▶ [TASK BRIEF]: The entries below hold a line with "Given: Select the Pinduoduo platform icon" and a line with "This screenshot has height=360, width=729.". Return those lines and all that lie between them, exactly and only.

▶ [PROVIDED RECORDS]:

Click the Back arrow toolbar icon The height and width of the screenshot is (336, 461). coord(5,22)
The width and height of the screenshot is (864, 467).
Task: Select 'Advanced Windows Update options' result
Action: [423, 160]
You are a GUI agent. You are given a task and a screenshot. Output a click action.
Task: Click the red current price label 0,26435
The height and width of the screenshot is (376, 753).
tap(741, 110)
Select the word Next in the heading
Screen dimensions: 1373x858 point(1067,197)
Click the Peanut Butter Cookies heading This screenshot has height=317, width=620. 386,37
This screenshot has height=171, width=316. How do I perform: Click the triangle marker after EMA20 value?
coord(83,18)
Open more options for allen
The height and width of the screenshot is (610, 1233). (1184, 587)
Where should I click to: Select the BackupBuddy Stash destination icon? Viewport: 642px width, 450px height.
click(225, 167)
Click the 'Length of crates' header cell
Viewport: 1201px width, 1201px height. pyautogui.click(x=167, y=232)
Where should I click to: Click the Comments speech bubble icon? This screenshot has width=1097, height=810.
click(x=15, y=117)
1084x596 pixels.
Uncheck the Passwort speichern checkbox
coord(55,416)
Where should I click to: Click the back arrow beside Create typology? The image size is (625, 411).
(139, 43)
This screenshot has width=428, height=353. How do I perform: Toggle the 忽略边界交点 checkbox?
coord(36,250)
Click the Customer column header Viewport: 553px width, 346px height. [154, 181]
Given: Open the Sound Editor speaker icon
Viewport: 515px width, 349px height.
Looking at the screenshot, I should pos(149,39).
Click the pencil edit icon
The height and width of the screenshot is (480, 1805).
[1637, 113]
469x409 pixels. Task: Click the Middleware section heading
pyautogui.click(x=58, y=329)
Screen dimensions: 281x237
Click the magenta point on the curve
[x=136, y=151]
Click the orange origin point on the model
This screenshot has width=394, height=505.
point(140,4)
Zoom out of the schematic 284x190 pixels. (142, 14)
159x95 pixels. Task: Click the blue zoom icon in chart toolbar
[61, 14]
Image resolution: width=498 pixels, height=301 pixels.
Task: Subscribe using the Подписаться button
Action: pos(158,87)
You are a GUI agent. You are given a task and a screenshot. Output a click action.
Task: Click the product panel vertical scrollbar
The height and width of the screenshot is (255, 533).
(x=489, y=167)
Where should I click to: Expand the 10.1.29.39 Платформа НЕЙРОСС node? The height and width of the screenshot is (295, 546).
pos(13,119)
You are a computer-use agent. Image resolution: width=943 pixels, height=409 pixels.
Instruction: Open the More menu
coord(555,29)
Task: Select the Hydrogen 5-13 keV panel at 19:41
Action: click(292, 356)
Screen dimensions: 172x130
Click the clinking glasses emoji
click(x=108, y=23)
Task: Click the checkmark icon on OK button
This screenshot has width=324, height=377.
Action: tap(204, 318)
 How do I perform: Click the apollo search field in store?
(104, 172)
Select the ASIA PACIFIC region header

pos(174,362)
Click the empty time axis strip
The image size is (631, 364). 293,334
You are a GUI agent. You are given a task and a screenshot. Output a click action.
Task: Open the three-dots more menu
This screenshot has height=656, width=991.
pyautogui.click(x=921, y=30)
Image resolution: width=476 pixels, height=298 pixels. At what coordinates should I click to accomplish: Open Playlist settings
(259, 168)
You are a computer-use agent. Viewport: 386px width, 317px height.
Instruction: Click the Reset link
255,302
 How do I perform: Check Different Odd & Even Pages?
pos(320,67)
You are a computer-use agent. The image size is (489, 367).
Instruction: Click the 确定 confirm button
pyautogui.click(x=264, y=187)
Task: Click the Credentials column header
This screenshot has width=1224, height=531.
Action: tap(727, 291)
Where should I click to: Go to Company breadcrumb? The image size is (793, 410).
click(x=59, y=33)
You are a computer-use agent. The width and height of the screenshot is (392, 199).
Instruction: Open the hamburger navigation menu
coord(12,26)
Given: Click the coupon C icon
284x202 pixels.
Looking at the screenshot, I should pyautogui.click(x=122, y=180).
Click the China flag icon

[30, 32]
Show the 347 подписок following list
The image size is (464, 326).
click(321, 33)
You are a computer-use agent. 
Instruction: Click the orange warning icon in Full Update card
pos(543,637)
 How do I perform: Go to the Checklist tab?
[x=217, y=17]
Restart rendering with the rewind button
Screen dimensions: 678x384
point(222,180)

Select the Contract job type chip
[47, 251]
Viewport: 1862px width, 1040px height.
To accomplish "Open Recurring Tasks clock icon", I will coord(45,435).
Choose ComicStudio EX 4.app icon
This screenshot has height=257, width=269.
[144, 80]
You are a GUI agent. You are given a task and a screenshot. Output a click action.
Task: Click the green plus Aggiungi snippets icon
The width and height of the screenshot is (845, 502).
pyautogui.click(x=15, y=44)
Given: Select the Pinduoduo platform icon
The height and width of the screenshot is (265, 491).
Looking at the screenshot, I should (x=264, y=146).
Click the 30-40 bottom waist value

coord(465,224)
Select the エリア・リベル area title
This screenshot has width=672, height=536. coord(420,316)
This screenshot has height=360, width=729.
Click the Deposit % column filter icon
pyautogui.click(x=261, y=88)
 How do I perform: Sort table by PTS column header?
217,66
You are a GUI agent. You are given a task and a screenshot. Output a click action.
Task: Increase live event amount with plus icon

▶ [OUTPUT OF THE EXERCISE]:
Given: Select the Pinduoduo platform icon
The height and width of the screenshot is (265, 491).
Looking at the screenshot, I should (x=264, y=146).
Click the 30-40 bottom waist value

coord(465,224)
Select the エリア・リベル area title
This screenshot has width=672, height=536. coord(420,316)
This screenshot has height=360, width=729.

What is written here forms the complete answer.